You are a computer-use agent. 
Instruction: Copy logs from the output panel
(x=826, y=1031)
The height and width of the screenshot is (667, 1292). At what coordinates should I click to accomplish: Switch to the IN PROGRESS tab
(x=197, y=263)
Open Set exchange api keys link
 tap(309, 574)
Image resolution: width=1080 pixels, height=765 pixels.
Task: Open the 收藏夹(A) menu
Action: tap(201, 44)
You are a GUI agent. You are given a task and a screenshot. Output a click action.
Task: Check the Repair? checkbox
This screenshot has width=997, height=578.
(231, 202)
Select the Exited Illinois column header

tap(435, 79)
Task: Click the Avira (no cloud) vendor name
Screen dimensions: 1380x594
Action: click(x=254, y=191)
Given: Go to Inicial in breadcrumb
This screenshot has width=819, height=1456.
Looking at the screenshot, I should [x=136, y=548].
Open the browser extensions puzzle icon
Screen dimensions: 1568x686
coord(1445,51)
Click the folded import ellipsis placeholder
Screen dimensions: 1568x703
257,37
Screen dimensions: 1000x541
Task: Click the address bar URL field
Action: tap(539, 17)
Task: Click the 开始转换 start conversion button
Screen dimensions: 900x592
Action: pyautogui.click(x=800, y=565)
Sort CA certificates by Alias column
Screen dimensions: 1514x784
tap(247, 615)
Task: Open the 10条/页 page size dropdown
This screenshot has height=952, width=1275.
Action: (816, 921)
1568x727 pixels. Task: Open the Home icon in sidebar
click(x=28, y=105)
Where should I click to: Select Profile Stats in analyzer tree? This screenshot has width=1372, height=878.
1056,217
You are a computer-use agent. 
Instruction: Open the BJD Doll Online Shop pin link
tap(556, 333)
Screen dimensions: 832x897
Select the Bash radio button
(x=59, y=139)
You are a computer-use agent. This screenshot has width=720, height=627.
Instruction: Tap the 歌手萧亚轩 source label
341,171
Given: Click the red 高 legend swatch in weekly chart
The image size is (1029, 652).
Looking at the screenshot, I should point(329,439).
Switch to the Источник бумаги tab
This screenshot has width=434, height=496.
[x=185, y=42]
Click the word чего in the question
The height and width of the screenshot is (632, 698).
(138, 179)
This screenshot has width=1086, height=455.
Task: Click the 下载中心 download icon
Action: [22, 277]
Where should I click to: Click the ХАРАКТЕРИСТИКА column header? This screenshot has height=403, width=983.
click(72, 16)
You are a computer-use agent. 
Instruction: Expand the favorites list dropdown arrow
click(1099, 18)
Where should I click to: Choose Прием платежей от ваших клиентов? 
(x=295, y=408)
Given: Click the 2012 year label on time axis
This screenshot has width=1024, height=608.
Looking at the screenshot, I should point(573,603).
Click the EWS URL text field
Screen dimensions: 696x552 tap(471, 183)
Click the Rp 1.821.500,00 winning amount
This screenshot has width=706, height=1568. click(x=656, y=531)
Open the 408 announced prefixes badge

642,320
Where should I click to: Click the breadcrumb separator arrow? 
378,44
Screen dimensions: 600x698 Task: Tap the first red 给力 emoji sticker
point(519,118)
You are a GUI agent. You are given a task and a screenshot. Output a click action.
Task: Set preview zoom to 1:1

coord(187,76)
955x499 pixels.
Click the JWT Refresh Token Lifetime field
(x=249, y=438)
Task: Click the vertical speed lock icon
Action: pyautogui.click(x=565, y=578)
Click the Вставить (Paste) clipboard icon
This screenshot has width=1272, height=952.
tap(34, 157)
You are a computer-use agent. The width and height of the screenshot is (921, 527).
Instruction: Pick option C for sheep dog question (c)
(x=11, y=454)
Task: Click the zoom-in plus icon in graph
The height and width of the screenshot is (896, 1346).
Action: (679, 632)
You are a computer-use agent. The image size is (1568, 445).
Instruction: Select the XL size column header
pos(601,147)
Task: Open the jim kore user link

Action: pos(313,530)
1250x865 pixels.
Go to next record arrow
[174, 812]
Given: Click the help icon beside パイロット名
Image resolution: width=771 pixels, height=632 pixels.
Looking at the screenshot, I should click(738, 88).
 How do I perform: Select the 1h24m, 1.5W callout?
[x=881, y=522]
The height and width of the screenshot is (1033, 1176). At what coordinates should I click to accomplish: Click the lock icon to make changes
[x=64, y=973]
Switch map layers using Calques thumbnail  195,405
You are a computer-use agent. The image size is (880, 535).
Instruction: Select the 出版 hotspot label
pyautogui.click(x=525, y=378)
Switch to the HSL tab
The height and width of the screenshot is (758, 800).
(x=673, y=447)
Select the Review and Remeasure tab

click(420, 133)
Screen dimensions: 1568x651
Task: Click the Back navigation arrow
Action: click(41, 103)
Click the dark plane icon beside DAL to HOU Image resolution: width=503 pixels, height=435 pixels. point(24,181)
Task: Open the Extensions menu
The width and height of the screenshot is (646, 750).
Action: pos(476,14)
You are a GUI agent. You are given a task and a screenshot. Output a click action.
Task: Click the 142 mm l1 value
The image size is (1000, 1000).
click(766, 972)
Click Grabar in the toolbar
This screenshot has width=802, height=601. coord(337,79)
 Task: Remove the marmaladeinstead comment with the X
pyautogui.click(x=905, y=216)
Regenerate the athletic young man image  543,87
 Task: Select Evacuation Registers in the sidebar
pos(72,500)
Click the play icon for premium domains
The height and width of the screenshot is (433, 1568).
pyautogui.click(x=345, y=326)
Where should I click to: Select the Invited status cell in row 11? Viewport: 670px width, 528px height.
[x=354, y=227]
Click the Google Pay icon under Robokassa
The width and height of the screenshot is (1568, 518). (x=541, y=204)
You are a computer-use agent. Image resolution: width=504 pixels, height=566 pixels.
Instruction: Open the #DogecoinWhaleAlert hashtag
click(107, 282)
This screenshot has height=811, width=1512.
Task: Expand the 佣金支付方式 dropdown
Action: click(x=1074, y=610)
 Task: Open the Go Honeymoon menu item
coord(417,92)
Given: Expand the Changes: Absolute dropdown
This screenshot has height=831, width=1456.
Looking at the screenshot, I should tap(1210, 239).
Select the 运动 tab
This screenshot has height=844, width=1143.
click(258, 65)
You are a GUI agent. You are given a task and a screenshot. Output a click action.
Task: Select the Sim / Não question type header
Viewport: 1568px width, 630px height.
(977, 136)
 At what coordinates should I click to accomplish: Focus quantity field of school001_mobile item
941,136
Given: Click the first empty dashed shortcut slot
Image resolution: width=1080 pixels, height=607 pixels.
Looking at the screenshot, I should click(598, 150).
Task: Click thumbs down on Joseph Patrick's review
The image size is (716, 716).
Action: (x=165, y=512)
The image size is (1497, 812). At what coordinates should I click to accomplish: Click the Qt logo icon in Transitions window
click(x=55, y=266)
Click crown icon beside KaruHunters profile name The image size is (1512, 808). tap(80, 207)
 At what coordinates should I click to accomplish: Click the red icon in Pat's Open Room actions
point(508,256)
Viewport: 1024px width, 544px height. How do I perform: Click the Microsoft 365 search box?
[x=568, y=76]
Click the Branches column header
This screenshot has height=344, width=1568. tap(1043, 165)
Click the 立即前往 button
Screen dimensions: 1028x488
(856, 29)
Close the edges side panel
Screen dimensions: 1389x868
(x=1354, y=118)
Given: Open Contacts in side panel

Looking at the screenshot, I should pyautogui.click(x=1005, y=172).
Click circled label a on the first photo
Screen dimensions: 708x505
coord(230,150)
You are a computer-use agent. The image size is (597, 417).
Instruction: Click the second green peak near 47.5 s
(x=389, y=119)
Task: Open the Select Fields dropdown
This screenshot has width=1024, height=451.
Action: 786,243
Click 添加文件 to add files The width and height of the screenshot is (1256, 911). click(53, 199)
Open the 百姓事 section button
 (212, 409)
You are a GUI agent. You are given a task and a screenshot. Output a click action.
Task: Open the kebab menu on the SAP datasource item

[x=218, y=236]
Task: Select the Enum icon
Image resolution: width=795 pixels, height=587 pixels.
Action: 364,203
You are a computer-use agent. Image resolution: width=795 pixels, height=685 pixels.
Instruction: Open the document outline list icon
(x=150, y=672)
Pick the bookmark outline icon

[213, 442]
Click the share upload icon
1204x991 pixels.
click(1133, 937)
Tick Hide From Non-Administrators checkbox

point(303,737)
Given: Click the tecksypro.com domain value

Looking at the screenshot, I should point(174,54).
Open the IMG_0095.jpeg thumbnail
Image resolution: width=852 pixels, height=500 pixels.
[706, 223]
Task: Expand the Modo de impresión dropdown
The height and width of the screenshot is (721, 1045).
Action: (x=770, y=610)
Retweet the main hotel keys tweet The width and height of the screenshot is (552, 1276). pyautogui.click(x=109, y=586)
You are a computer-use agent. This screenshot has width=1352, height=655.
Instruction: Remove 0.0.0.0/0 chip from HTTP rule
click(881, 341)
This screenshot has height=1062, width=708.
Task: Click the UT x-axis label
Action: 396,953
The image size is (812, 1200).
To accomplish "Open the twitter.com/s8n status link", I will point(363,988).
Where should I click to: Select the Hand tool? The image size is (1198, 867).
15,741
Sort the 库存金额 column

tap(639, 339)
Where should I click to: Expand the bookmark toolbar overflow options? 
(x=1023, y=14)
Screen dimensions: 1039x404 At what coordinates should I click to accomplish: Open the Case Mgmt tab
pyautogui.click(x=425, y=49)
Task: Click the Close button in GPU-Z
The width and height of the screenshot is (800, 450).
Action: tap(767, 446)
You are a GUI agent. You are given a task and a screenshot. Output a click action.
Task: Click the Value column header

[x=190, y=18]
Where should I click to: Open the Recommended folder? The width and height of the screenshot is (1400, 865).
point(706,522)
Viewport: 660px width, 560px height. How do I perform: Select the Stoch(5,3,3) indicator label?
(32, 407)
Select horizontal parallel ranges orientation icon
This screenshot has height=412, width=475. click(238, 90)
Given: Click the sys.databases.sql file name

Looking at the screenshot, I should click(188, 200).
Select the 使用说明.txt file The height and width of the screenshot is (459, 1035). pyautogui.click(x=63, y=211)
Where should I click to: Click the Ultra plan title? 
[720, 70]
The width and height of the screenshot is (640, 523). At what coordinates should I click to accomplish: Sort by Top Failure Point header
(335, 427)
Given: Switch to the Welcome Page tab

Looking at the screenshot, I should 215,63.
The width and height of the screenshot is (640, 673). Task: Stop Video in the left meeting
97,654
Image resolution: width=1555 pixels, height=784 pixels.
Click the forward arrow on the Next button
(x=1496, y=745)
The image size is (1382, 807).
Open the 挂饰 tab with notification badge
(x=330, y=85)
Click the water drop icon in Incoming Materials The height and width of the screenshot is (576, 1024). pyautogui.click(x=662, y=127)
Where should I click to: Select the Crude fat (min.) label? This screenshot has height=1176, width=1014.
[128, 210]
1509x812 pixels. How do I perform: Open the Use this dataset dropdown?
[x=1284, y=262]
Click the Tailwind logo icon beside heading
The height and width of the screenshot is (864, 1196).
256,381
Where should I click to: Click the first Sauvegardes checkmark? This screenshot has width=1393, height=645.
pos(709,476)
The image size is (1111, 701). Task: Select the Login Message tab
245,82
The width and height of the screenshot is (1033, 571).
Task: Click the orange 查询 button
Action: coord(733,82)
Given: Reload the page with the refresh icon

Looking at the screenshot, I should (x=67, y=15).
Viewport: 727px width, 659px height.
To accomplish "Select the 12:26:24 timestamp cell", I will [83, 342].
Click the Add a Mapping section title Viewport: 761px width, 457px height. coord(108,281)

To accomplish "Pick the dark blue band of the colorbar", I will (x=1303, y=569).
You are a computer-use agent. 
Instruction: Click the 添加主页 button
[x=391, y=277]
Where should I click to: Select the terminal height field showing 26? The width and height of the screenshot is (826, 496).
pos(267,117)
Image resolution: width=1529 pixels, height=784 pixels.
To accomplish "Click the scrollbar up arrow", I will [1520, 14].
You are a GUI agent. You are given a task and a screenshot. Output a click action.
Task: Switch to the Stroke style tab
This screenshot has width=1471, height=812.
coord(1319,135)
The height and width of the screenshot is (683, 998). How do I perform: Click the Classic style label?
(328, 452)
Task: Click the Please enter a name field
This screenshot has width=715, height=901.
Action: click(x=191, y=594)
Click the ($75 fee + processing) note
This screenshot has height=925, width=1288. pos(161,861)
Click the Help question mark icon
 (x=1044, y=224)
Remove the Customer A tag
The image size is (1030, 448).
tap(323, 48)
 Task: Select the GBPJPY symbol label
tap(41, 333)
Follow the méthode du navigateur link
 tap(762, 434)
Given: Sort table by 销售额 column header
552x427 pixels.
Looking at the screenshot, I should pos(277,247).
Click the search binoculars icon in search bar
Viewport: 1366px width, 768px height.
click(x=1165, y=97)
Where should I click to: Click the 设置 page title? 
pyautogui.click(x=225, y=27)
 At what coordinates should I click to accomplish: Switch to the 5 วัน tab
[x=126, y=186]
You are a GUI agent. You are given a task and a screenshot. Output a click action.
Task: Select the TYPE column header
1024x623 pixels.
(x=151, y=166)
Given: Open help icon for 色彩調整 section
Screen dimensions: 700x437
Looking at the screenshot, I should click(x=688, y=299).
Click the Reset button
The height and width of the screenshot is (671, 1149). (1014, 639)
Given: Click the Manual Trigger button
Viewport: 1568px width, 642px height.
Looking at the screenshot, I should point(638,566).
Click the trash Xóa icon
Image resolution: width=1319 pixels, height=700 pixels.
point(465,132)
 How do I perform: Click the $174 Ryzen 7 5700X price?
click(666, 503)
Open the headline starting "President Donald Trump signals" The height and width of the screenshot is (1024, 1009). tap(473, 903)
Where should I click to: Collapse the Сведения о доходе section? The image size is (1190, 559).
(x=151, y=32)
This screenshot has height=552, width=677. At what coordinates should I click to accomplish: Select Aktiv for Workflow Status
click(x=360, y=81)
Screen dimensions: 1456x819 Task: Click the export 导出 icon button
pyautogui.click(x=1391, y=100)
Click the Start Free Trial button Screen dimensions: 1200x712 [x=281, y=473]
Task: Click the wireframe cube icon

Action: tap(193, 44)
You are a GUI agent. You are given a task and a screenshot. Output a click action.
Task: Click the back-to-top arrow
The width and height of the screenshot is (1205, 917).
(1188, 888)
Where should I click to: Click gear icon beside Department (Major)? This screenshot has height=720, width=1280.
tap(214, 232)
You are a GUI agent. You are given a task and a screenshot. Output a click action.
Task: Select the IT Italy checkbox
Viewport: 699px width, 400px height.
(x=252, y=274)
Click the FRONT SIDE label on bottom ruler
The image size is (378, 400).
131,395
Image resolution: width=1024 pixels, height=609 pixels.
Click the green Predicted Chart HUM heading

====

→ Exercise brief: Write down again the exact lines running from the beginning of the data to the line containing "Task: Click the 开始转换 start conversion button", with both ends included.

→ Result:
You are a computer-use agent. 
Instruction: Copy logs from the output panel
(x=826, y=1031)
The height and width of the screenshot is (667, 1292). At what coordinates should I click to accomplish: Switch to the IN PROGRESS tab
(x=197, y=263)
Open Set exchange api keys link
 tap(309, 574)
Image resolution: width=1080 pixels, height=765 pixels.
Task: Open the 收藏夹(A) menu
Action: tap(201, 44)
You are a GUI agent. You are given a task and a screenshot. Output a click action.
Task: Check the Repair? checkbox
This screenshot has width=997, height=578.
(231, 202)
Select the Exited Illinois column header

tap(435, 79)
Task: Click the Avira (no cloud) vendor name
Screen dimensions: 1380x594
Action: click(x=254, y=191)
Given: Go to Inicial in breadcrumb
This screenshot has width=819, height=1456.
Looking at the screenshot, I should [x=136, y=548].
Open the browser extensions puzzle icon
Screen dimensions: 1568x686
coord(1445,51)
Click the folded import ellipsis placeholder
Screen dimensions: 1568x703
257,37
Screen dimensions: 1000x541
Task: Click the address bar URL field
Action: tap(539, 17)
Task: Click the 开始转换 start conversion button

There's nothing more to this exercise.